Why Horizontal Scaling Didn’t Improve Throughput

Why Horizontal Scaling Didn’t Improve Throughput

Horizontal scaling does not improve throughput when the service instances are not the bottleneck. Adding pods, containers, or servers can lower per-instance CPU while total useful work stays flat because every new instance sends more concurrent work into the same database, lock, queue, cache, rate limit, or downstream API.

That is the frustrating scaling failure: the application tier looks healthier after the rollout, but users do not get more completed requests. Latency gets worse, connection pools fill, retries increase, and the system spends more time waiting on shared resources than doing useful work.

For the broader reliability cluster around overload, admission control, retries, circuit breakers, and cache behavior, see the Backend Reliability hub.

More Instances Reduced CPU, Not The Bottleneck

Imagine a checkout summary endpoint that is scaled from 8 pods to 32 pods before a traffic campaign.

The first dashboard looks encouraging:

MetricBefore scalingAfter scaling
Application pods832
Average pod CPU72%28%
Average pod memory61%40%
Offered traffic650 rps1,200 rps
Completed useful responses610 rps660 rps
p95 latency240 ms1,850 ms
Database connection wait p9512 ms620 ms
Payment-settings API throttles0rising
Retry volumelowhigh

The team added 4x more application capacity. Completed throughput barely moved.

The reason is visible only when "throughput" is separated from "goodput." Throughput is the work offered to the system. Goodput is the work completed successfully and quickly enough to be useful to callers. AWS's Builders Library article on using load shedding to avoid overload uses that distinction directly: systems can process or attempt more work while useful completed work plateaus or falls.

In this example, horizontal scaling increased offered load. It did not increase goodput because the application tier was no longer the limiting resource.

The Handler Looked Stateless

The endpoint itself can look ordinary:

async function getCheckoutSummary(req: Request) {
  const user = await db.user.findUnique({
    where: { id: req.userId },
    select: { id: true, accountId: true, region: true },
  })

  const cart = await db.cart.findFirst({
    where: { userId: req.userId, status: 'open' },
    include: { items: true },
  })

  const paymentSettings = await paymentClient.getSettings({
    accountId: user.accountId,
    region: user.region,
  })

  const inventory = await inventoryClient.reservePreview({
    itemIds: cart.items.map((item) => item.sku),
  })

  return buildSummary({ user, cart, paymentSettings, inventory })
}

The service stores no local session state. Any pod can handle any request. Scaling it horizontally sounds reasonable.

But each request still uses shared resources:

  • two database reads
  • one cart relation load
  • one payment-settings dependency call
  • one inventory dependency call
  • one connection from the HTTP server
  • one connection from the database pool
  • one slice of downstream quota

Adding pods multiplies the number of concurrent callers.
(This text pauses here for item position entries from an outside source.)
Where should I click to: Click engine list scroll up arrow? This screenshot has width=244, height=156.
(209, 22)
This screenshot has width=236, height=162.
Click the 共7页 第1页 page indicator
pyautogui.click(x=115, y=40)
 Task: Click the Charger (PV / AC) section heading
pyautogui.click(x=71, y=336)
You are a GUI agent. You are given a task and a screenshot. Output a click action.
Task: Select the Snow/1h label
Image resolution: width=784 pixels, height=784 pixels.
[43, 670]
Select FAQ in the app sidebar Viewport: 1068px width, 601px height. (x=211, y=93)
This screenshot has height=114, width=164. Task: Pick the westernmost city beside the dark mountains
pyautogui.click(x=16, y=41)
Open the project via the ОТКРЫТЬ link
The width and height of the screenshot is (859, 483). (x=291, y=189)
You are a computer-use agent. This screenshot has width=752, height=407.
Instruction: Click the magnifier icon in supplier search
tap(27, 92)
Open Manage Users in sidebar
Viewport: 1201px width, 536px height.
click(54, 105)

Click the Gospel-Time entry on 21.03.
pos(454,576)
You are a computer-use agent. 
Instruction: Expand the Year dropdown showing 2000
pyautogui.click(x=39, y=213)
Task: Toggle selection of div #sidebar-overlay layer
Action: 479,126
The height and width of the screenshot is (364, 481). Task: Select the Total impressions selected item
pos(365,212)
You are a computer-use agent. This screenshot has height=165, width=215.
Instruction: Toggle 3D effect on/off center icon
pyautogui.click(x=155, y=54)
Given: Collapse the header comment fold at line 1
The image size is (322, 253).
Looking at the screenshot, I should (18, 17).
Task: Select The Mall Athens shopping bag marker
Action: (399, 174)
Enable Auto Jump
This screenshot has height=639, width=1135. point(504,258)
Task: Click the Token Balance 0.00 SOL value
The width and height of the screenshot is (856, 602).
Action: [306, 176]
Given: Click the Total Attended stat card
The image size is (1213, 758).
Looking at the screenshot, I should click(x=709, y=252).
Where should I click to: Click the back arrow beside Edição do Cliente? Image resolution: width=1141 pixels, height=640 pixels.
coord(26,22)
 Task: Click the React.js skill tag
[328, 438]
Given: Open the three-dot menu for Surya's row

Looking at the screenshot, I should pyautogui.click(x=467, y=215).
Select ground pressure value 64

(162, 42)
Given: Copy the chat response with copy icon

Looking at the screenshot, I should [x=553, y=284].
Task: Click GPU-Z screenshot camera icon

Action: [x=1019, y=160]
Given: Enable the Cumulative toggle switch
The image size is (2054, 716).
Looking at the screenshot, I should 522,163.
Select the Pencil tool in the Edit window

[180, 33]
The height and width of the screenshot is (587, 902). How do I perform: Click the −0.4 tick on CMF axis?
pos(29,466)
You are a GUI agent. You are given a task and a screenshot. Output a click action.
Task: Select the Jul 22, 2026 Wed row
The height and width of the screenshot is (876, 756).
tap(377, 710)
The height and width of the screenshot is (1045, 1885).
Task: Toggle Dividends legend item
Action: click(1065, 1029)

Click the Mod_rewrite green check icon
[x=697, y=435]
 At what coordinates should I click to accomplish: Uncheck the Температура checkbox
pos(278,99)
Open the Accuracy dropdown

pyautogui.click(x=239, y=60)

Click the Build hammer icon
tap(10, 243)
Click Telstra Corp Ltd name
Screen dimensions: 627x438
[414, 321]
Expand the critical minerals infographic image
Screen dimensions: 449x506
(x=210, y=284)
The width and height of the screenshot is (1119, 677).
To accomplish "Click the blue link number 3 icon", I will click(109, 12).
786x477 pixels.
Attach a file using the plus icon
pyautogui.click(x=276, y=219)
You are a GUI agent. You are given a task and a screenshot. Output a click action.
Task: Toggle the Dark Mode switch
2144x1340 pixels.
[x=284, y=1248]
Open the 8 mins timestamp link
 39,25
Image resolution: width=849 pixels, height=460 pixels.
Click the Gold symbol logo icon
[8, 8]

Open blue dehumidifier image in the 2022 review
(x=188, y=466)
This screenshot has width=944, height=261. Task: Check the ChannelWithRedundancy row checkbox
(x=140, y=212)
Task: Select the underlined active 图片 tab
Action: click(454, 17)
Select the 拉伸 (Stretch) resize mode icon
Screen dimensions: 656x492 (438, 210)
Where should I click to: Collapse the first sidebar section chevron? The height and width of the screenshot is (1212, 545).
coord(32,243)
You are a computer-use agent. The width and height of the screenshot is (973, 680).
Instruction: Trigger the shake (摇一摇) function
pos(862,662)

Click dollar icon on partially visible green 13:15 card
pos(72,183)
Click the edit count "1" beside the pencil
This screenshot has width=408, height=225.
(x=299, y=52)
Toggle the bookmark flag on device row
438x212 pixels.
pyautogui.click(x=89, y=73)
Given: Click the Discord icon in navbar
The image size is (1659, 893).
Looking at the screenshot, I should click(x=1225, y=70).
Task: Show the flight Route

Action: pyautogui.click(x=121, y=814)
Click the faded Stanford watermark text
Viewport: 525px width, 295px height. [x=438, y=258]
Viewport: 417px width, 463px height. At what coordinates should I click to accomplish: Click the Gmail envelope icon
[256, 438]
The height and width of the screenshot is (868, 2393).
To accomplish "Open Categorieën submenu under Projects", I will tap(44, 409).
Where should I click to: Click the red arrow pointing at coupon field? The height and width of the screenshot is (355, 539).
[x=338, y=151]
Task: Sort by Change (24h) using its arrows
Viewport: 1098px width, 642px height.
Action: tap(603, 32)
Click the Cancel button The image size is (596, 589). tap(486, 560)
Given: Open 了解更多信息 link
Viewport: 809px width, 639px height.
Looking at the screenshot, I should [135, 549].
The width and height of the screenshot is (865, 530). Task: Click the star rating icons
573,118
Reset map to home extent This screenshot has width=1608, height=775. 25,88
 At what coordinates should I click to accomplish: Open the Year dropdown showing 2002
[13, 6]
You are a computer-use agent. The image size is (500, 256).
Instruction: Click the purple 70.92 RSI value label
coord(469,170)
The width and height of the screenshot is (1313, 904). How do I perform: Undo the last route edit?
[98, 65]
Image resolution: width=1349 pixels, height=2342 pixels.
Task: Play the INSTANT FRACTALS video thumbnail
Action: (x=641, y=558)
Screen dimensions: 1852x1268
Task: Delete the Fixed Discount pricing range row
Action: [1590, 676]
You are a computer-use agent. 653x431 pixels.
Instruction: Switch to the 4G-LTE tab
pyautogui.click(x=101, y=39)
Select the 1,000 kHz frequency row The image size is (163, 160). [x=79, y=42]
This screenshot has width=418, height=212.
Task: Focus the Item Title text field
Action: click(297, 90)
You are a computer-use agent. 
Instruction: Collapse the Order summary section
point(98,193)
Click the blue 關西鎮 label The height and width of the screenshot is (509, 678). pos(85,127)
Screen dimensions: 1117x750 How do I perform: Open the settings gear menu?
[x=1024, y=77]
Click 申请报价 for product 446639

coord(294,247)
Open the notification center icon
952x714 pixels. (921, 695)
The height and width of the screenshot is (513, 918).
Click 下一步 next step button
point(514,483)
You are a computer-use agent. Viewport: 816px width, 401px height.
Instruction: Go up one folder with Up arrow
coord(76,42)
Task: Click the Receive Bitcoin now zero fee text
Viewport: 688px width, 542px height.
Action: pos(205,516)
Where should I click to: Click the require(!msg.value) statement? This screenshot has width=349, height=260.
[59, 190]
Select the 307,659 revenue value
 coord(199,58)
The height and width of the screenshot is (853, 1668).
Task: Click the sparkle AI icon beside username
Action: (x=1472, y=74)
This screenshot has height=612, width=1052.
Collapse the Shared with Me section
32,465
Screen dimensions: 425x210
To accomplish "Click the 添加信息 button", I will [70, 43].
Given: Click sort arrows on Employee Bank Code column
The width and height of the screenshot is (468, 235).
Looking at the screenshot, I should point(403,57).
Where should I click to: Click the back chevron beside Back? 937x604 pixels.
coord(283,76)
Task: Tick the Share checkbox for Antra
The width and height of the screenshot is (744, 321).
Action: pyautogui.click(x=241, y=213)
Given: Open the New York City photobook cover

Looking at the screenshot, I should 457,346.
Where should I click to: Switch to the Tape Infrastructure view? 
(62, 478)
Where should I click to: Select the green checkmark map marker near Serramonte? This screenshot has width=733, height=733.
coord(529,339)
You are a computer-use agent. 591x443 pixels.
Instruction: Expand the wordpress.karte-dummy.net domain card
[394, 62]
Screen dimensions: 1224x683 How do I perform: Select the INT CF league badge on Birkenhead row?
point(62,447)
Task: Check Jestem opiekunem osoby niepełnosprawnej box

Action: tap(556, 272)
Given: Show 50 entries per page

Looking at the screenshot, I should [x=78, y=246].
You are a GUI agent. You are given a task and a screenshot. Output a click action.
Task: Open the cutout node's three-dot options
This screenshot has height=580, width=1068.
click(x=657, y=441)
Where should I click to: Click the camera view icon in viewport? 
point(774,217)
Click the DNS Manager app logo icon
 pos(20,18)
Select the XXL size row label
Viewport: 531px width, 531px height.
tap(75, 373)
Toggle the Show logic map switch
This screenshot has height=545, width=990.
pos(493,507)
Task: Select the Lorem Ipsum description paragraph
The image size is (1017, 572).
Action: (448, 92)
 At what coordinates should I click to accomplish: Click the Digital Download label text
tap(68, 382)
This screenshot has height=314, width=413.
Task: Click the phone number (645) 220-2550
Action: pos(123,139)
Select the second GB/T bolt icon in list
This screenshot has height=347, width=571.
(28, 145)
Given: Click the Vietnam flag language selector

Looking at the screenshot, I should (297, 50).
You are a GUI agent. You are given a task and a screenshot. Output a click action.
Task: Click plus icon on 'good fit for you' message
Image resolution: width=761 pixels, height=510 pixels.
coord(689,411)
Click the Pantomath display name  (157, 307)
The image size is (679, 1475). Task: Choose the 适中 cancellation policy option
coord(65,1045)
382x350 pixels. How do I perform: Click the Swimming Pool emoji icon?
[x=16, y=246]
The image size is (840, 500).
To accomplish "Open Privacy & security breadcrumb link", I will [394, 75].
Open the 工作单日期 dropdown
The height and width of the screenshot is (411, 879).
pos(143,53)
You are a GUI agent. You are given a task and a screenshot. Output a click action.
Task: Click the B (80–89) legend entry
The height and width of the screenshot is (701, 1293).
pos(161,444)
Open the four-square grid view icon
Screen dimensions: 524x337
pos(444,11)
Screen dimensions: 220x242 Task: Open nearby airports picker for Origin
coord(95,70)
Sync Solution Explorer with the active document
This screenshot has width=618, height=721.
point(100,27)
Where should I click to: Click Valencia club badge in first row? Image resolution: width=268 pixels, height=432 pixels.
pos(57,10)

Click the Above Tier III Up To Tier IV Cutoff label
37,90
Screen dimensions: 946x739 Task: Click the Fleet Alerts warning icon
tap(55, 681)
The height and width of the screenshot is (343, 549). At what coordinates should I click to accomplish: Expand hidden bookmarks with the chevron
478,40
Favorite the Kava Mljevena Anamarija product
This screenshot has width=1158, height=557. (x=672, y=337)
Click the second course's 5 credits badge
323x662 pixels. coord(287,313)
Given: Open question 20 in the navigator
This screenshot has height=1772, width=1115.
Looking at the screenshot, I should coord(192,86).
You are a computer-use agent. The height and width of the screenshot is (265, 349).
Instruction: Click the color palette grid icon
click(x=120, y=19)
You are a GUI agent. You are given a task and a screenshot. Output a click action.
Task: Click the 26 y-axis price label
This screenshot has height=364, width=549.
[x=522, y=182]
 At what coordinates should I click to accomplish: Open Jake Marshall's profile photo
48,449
It does not multiply the capacity of the database, payment service, inventory service, or shared quota.

Autoscaling Adds Replicas Based On A Signal

Infrastructure can scale the workload correctly and still fail to improve user-visible throughput.

Kubernetes documents horizontal pod autoscaling as a controller that adjusts a workload's desired scale based on observed metrics such as CPU, memory, or custom metrics. The basic formula uses the ratio between current metric value and desired metric value. See Kubernetes Horizontal Pod Autoscaling.

That is useful machinery. It is not a proof that the application tier is the right scaling target.

If CPU is high because request handlers do CPU-heavy work locally, more pods may help. If CPU is low because handlers are waiting on the database, more pods may only create more waiters. If the autoscaler uses average CPU, it may even scale down while dependency latency rises because the pods are blocked on I/O rather than burning CPU.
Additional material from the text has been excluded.